__WHAT THE TASK REQUIRES__: Report each line from the entries in which "computer" can be found.

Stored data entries

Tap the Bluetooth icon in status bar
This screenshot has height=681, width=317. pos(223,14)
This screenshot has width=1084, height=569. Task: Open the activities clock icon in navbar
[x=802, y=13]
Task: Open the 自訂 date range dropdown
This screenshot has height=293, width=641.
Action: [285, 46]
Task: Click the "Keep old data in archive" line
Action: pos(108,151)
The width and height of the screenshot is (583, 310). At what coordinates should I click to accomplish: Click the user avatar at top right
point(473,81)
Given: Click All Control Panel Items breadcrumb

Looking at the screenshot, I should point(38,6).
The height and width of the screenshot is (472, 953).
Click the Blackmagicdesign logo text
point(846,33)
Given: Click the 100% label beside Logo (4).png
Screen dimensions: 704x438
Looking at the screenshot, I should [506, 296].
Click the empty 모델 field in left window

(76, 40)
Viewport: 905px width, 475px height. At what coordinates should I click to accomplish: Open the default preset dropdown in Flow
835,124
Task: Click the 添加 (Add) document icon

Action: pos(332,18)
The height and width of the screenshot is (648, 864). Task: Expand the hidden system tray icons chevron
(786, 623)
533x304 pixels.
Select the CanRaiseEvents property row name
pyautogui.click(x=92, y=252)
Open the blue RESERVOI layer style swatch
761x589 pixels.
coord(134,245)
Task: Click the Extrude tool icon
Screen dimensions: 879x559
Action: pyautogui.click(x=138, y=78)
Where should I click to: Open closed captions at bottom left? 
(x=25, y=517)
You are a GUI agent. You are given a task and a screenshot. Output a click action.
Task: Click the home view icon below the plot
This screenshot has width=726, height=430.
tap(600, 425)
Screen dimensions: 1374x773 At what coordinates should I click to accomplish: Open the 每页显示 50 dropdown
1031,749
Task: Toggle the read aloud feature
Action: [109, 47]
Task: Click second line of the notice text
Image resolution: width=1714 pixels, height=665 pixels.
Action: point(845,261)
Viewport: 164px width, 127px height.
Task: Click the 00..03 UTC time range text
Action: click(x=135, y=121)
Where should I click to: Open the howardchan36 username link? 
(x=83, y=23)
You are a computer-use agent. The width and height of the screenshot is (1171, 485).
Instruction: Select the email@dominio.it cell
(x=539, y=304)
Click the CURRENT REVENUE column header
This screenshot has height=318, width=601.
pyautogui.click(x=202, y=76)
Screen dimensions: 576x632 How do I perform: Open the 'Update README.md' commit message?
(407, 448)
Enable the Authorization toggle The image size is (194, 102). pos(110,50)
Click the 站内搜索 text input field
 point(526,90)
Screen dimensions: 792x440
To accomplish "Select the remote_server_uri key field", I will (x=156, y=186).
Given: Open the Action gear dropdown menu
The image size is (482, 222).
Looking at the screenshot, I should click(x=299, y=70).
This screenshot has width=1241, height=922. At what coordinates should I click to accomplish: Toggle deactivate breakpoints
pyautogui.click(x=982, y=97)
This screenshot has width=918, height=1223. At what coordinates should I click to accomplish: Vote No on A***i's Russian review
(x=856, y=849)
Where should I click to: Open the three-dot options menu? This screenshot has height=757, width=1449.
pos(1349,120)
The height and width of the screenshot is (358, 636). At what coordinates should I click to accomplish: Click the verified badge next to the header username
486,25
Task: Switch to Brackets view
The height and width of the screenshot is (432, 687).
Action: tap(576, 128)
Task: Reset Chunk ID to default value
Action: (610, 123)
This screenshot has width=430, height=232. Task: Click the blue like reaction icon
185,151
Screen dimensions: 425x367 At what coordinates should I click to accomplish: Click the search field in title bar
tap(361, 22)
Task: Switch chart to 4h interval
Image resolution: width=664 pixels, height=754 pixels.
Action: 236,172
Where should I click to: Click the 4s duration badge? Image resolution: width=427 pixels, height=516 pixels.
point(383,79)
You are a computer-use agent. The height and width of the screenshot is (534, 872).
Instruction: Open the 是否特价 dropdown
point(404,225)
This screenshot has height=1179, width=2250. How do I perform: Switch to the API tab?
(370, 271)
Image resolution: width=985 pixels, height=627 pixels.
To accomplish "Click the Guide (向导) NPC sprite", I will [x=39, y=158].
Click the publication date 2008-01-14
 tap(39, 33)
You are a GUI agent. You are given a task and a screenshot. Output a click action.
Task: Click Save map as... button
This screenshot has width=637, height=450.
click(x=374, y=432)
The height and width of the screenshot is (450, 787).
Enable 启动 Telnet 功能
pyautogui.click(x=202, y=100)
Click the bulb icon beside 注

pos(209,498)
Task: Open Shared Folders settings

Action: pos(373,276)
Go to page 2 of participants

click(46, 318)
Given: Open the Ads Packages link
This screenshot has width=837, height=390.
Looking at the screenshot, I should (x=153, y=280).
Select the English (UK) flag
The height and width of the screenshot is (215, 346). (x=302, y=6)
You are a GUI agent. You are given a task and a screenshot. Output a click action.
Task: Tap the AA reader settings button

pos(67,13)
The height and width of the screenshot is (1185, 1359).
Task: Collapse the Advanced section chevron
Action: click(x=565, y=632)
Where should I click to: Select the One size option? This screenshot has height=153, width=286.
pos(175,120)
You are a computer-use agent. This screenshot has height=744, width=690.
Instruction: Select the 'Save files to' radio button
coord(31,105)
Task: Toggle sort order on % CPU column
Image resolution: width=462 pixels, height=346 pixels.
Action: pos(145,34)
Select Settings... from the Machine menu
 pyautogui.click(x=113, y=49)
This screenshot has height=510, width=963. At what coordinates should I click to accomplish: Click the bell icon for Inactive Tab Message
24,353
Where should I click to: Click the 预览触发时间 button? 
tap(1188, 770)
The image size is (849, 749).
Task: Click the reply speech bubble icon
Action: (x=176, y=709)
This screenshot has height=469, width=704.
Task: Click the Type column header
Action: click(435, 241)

__SOLUTION TO THIS TASK__:
You are a computer-use agent. The width and height of the screenshot is (1171, 485).
You are a computer-use agent. The height and width of the screenshot is (534, 872).
You are a computer-use agent. This screenshot has height=744, width=690.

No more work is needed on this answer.